研究人員意外發現手機版臉書有點擊劫持漏洞，但臉書一度拒絕修補

安全研究人員揭露手機版臉書app上一項點擊劫持漏洞，使用戶可能不慎上鈎而成為散佈垃圾訊息的幫兇。臉書一度以這不是漏洞而是功能拒絕修改。

代號為Lasq的安全研究人員首先揭露這項漏洞。他是因為多位友人傳來奇怪的垃圾訊息連結進而追查。這個連結出現在手機版臉書app的他人動態消息上，顯示是連到AWS上的幽默漫畫網站。用戶點入網站時，會出現一則法文訊息，提醒用戶需年滿16歲才能點入。用戶點入其中的按鍵後一方面會真的導向有漫畫及大量廣告的網頁，但同時間用戶的臉書就被劫持了；同樣的連結訊息也出現在自己的臉書動態消息牆上。

經過分析，他發現這是因為臉書手機版app的分享對話方塊（share dialog） 存在的點擊劫持漏洞。
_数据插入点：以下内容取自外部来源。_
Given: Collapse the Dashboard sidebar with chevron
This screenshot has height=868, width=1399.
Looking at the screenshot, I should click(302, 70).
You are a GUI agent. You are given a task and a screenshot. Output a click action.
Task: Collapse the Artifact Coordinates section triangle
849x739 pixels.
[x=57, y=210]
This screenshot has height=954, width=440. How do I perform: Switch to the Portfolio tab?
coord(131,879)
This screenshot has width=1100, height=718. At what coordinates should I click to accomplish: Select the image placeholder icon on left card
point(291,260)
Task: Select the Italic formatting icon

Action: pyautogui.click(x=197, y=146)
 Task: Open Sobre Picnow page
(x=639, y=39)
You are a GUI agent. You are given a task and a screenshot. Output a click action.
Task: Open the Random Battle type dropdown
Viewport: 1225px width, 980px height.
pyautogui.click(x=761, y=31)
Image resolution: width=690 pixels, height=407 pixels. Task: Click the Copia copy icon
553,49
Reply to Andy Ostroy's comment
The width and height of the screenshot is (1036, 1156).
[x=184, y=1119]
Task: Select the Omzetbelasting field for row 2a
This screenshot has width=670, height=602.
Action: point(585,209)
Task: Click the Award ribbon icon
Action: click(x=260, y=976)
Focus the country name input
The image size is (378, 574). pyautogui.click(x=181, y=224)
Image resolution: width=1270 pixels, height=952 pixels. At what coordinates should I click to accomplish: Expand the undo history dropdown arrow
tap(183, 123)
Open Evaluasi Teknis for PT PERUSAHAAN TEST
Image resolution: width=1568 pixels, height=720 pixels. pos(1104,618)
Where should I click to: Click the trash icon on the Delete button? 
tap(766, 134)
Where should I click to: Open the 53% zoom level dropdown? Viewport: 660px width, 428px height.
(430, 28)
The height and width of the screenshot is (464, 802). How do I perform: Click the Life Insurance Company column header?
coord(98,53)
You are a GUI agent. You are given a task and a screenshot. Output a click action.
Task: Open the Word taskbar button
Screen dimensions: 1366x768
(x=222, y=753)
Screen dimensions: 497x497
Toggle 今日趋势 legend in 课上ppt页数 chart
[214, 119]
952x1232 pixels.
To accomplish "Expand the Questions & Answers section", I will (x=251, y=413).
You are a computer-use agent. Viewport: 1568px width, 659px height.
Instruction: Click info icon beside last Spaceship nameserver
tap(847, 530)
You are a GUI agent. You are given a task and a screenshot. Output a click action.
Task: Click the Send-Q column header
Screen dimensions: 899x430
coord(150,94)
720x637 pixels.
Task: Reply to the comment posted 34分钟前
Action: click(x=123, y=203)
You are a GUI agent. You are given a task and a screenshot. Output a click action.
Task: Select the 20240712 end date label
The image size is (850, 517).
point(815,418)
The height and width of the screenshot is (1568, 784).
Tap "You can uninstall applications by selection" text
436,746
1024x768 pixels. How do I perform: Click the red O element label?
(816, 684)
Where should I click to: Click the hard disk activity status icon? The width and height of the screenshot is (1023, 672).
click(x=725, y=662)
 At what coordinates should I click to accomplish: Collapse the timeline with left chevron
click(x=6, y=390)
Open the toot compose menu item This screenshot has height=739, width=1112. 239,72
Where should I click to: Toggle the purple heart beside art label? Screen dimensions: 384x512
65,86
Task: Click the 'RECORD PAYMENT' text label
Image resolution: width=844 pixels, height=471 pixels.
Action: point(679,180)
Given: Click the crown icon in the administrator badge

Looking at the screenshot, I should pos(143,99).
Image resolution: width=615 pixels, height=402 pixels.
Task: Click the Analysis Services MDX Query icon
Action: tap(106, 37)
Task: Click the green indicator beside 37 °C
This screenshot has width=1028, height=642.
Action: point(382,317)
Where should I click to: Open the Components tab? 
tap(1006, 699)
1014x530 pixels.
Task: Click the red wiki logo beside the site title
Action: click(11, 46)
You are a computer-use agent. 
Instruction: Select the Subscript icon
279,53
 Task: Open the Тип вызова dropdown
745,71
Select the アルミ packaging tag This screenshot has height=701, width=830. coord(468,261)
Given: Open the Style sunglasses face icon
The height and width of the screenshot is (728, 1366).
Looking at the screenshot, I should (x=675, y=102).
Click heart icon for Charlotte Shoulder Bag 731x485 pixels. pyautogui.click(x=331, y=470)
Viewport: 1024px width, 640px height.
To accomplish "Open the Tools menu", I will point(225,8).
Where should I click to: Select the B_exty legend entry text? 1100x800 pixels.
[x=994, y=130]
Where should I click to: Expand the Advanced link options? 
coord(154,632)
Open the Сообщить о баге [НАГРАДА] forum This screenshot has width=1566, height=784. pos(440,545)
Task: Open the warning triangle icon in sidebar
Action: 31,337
根據臉書說明，分享對話方塊可「讓用戶將個人動態發佈到自己或朋友的動態時報、社團或Messenger訊息中，」而不需登入臉書。研究人員指出，桌機版臉書的「分享對話方塊」的X-Frame-Options回應標頭設定，以致能擋下含有iFrame元素的網頁，然而這在Android版臉書app卻是允許的，以致於攻擊者成功將有害連結送到受害者的臉書動態時報牆。研究人員隨後設計了概念驗證（PoC）攻擊程式，證明手機版app的確有此「漏洞」。

研究人員於是通報臉書，但臉書拒絕修改，理由是除非它會導致駭客變更用戶的帳號狀態（如關閉安全功能選項或移除帳號），否則不能視為安全漏洞。根據臉書對該功能的說明，這是mobile_iframe參數提供的功能，並非漏洞，臉書還指這個選項只在行動版本，桌機版沒有。

研究人員認為就算這是一項功能，也是實作非常差的功能，因為攻擊者可輕易用它來操弄臉書用戶在其動態牆上分享非出於他意願的內容，造成更重大損害，例如讓高知名度的人在臉書上散佈有惡意程式的文件和釣魚網站。

不過在國外媒體報導後，臉書已經在手機版app加入點擊劫持的偵測，同時加入警語，要求用戶確認是否要分享該連結。